The fundamental relationship between the magnitude of charge (Q) stored on a capacitor (which approximates the shoe and carpet as large sheets of charge), its capacitance (C), and the potential difference (V) across it is given by the formula:

$$Q = C \times V$$

**step3 Calculate Charge for a Unit Area**

For two large parallel sheets of charge, the capacitance (C) is determined by the permittivity of free space (ε₀), the area of the sheets (A), and the distance between them (d). The permittivity of free space is a fundamental physical constant, approximately $$8.854 \times 10^{-12} \, \text{F/m}$$. Since the problem asks for the "magnitude of charge" but does not specify the actual area of the shoe or carpet, it is a common practice in physics problems of this nature to calculate the charge assuming a unit area. Therefore, we will assume A = $$1 \, \text{m}^2$$ for our calculation, which will yield the charge transferred per square meter.
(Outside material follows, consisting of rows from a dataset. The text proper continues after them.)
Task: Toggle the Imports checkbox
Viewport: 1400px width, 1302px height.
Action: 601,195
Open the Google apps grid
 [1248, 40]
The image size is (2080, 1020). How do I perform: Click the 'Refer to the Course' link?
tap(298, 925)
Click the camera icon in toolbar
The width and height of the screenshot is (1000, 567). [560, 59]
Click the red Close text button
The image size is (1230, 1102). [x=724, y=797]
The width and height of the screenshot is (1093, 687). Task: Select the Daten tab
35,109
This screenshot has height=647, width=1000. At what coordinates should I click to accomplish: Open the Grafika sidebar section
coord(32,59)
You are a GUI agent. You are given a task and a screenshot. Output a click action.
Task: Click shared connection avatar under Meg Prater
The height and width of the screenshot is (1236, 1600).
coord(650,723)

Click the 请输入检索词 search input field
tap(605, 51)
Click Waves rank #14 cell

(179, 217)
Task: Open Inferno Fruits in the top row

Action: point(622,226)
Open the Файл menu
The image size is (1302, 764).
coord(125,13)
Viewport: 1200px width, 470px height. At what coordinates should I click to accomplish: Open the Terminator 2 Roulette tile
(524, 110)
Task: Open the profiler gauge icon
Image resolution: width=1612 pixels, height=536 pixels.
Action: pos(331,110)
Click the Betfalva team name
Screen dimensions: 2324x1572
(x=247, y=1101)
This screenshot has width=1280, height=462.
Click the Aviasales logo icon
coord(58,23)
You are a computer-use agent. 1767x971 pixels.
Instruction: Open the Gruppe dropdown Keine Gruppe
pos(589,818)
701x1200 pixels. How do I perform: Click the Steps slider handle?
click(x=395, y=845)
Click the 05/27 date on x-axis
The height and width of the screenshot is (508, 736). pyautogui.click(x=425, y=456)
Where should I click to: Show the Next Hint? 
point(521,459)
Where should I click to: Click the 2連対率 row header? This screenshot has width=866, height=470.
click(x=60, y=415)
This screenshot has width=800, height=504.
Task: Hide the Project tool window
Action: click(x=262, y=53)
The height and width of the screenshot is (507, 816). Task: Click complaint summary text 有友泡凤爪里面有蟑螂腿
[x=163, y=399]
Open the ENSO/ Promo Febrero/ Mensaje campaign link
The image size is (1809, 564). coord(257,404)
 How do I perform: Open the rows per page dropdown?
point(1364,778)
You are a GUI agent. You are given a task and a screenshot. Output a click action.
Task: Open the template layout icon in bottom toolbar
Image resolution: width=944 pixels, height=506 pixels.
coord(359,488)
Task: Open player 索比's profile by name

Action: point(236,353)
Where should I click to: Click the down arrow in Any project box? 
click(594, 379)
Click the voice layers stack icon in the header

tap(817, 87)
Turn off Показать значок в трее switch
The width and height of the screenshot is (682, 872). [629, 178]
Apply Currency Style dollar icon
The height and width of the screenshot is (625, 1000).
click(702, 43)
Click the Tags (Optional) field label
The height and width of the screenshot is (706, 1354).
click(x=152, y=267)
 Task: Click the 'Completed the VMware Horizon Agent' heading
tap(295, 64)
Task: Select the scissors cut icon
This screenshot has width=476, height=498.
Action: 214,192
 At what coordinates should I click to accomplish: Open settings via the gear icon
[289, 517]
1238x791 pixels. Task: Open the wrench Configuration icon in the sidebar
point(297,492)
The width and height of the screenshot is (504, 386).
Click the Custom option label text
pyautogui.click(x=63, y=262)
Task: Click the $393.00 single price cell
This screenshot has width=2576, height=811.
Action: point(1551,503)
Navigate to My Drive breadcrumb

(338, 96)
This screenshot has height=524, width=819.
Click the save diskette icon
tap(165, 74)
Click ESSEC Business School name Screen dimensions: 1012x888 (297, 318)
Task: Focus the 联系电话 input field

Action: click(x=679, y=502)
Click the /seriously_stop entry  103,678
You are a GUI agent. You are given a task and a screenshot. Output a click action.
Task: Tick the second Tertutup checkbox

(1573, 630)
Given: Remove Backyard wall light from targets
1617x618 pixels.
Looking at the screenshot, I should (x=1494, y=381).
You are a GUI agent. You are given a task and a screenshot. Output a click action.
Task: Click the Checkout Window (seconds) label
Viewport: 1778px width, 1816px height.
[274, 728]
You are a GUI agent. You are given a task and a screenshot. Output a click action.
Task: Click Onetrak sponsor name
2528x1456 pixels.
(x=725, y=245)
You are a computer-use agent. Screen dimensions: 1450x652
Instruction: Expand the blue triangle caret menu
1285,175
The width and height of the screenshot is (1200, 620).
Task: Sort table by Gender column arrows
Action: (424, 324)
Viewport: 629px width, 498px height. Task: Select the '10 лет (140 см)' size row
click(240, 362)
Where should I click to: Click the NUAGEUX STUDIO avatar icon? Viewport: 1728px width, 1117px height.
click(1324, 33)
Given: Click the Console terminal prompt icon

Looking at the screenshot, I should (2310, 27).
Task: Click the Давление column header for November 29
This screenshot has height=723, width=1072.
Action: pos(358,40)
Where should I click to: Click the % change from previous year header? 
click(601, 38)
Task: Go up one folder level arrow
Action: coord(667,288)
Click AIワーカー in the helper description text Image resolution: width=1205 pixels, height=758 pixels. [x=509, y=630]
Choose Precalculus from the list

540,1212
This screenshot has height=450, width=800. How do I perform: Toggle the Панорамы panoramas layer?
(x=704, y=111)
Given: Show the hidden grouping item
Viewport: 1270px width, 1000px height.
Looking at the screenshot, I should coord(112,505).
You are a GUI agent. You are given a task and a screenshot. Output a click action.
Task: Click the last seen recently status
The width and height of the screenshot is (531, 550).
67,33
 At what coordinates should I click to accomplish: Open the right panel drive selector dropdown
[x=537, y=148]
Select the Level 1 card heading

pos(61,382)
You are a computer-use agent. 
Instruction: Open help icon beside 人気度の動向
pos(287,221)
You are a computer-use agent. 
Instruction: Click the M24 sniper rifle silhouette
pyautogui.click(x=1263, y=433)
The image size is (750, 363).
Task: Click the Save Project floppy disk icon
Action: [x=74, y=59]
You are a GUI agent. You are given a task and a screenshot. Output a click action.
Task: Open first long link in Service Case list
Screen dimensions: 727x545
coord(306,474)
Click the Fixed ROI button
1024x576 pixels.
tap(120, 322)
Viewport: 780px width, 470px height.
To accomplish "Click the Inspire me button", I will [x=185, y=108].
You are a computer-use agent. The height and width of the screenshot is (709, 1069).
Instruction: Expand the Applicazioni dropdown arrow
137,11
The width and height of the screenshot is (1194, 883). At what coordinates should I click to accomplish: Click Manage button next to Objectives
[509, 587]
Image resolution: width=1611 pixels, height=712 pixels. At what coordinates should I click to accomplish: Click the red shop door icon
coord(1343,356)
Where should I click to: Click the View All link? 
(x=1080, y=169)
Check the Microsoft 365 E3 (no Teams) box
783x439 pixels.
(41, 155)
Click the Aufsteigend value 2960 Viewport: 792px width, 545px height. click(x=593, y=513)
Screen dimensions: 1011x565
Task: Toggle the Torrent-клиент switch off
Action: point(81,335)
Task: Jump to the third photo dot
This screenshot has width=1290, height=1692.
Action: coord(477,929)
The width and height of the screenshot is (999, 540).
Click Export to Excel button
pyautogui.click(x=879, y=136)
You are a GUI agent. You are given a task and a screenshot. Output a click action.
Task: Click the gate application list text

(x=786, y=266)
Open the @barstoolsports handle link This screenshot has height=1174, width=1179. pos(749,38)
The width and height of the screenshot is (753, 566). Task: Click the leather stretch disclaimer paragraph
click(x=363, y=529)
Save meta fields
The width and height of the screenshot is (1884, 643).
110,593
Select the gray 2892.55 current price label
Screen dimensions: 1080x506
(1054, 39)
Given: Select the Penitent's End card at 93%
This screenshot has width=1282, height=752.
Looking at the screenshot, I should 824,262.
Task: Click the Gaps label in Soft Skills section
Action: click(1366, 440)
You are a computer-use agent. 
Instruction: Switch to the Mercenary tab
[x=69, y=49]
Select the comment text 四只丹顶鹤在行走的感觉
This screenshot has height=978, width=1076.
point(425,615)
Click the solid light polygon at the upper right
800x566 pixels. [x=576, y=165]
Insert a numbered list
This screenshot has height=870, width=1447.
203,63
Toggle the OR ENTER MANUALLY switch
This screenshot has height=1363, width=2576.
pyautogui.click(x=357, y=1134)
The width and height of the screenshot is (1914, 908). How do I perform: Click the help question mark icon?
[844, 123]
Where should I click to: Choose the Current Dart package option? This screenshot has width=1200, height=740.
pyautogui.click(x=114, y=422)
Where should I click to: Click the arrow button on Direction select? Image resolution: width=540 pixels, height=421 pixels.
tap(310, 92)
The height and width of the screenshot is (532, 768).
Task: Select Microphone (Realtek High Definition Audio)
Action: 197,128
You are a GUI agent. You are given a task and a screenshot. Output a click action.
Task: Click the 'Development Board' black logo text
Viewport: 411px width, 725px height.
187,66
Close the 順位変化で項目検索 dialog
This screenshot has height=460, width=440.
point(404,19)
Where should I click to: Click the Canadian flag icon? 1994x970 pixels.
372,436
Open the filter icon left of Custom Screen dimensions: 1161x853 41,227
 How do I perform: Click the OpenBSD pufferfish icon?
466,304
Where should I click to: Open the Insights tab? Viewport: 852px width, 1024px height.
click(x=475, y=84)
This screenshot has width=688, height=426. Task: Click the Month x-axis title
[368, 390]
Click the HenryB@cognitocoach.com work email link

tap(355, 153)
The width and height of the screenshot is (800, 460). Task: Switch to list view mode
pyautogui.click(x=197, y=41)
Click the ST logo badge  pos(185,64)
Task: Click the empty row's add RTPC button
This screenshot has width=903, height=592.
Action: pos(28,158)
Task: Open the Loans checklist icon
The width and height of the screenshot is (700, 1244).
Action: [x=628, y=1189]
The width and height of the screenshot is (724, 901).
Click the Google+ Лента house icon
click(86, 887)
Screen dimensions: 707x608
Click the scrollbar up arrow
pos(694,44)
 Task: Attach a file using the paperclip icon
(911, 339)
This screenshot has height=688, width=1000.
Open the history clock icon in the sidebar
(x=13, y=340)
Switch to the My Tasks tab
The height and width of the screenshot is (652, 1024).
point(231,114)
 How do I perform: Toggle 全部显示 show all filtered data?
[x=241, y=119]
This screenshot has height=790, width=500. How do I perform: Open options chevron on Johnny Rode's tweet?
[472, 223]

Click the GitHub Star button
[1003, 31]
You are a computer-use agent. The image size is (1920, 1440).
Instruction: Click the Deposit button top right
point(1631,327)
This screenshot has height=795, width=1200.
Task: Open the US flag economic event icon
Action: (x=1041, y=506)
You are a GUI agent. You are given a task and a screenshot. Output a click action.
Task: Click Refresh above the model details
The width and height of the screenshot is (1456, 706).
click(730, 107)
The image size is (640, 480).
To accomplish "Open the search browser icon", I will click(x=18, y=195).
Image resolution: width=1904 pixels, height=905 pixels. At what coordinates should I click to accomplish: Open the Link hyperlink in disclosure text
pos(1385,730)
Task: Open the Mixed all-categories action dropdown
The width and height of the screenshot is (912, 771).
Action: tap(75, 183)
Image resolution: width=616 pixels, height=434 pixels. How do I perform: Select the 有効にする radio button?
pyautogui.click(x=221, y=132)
$$C = \frac{\epsilon_0 \times A}{d}$$

Substitute the expression for capacitance (C) into the charge formula from the previous step:

$$Q = \left( \frac{\epsilon_0 \times A}{d} \right) \times V$$

Now, substitute the known values: V = $$5000 \, \text{V}$$, d = $$0.001 \, \text{m}$$, ε₀ = $$8.854 \times 10^{-12} \, \text{F/m}$$, and our assumed A = $$1 \, \text{m}^2$$.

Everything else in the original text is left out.